## WHAT THE TASK REQUIRES
The response must restate the data exactly, with nothing left out.

## PROVIDED RECORDS
◇ ◇ ◇ ◇ ◇

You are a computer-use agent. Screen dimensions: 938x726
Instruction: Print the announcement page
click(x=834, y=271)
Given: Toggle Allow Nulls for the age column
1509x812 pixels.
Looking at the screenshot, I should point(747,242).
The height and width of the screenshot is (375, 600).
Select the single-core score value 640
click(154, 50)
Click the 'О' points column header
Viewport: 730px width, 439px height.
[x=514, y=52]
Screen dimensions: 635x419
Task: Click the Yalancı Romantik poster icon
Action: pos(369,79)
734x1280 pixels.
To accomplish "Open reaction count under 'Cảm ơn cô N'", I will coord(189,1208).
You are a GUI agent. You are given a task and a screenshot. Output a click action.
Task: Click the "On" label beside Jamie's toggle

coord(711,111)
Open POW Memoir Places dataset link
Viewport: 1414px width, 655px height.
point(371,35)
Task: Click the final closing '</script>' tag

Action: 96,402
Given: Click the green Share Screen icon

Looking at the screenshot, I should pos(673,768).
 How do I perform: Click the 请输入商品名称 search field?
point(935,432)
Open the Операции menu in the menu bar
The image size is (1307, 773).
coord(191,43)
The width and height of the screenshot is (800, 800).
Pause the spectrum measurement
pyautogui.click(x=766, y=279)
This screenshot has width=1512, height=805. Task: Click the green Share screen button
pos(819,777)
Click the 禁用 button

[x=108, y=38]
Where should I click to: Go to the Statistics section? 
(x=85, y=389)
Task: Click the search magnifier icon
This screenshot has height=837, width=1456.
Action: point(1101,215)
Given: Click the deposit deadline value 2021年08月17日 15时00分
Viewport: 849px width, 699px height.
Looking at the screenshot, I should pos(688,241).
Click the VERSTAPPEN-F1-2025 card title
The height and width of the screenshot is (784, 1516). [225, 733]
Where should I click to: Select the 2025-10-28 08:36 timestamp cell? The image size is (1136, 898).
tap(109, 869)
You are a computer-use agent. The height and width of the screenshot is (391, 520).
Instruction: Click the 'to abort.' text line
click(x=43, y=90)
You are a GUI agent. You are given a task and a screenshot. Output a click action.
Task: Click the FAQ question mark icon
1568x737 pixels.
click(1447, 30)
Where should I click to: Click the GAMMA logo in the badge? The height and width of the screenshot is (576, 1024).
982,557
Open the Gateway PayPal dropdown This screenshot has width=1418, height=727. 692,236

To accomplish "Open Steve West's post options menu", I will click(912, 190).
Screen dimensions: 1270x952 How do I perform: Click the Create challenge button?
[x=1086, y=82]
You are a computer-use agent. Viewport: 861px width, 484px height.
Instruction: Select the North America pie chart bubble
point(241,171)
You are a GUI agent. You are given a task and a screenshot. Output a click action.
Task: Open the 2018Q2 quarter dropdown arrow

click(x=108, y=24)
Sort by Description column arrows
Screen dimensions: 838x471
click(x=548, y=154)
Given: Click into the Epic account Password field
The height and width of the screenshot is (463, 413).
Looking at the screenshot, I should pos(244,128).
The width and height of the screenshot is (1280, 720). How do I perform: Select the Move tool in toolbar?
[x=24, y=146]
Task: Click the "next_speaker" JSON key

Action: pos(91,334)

◇ ◇ ◇ ◇ ◇

## ANSWER FOR THE TASK
You are a computer-use agent. Screen dimensions: 938x726
Instruction: Print the announcement page
click(x=834, y=271)
Given: Toggle Allow Nulls for the age column
1509x812 pixels.
Looking at the screenshot, I should point(747,242).
The height and width of the screenshot is (375, 600).
Select the single-core score value 640
click(154, 50)
Click the 'О' points column header
Viewport: 730px width, 439px height.
[x=514, y=52]
Screen dimensions: 635x419
Task: Click the Yalancı Romantik poster icon
Action: pos(369,79)
734x1280 pixels.
To accomplish "Open reaction count under 'Cảm ơn cô N'", I will coord(189,1208).
You are a GUI agent. You are given a task and a screenshot. Output a click action.
Task: Click the "On" label beside Jamie's toggle

coord(711,111)
Open POW Memoir Places dataset link
Viewport: 1414px width, 655px height.
point(371,35)
Task: Click the final closing '</script>' tag

Action: 96,402
Given: Click the green Share Screen icon

Looking at the screenshot, I should pos(673,768).
 How do I perform: Click the 请输入商品名称 search field?
point(935,432)
Open the Операции menu in the menu bar
The image size is (1307, 773).
coord(191,43)
The width and height of the screenshot is (800, 800).
Pause the spectrum measurement
pyautogui.click(x=766, y=279)
This screenshot has width=1512, height=805. Task: Click the green Share screen button
pos(819,777)
Click the 禁用 button

[x=108, y=38]
Where should I click to: Go to the Statistics section? 
(x=85, y=389)
Task: Click the search magnifier icon
This screenshot has height=837, width=1456.
Action: point(1101,215)
Given: Click the deposit deadline value 2021年08月17日 15时00分
Viewport: 849px width, 699px height.
Looking at the screenshot, I should pos(688,241).
Click the VERSTAPPEN-F1-2025 card title
The height and width of the screenshot is (784, 1516). [225, 733]
Where should I click to: Select the 2025-10-28 08:36 timestamp cell? The image size is (1136, 898).
tap(109, 869)
You are a computer-use agent. The height and width of the screenshot is (391, 520).
Instruction: Click the 'to abort.' text line
click(x=43, y=90)
You are a GUI agent. You are given a task and a screenshot. Output a click action.
Task: Click the FAQ question mark icon
1568x737 pixels.
click(1447, 30)
Where should I click to: Click the GAMMA logo in the badge? The height and width of the screenshot is (576, 1024).
982,557
Open the Gateway PayPal dropdown This screenshot has width=1418, height=727. 692,236

To accomplish "Open Steve West's post options menu", I will click(912, 190).
Screen dimensions: 1270x952 How do I perform: Click the Create challenge button?
[x=1086, y=82]
You are a computer-use agent. Viewport: 861px width, 484px height.
Instruction: Select the North America pie chart bubble
point(241,171)
You are a GUI agent. You are given a task and a screenshot. Output a click action.
Task: Open the 2018Q2 quarter dropdown arrow

click(x=108, y=24)
Sort by Description column arrows
Screen dimensions: 838x471
click(x=548, y=154)
Given: Click into the Epic account Password field
The height and width of the screenshot is (463, 413).
Looking at the screenshot, I should pos(244,128).
The width and height of the screenshot is (1280, 720). How do I perform: Select the Move tool in toolbar?
[x=24, y=146]
Task: Click the "next_speaker" JSON key

Action: pos(91,334)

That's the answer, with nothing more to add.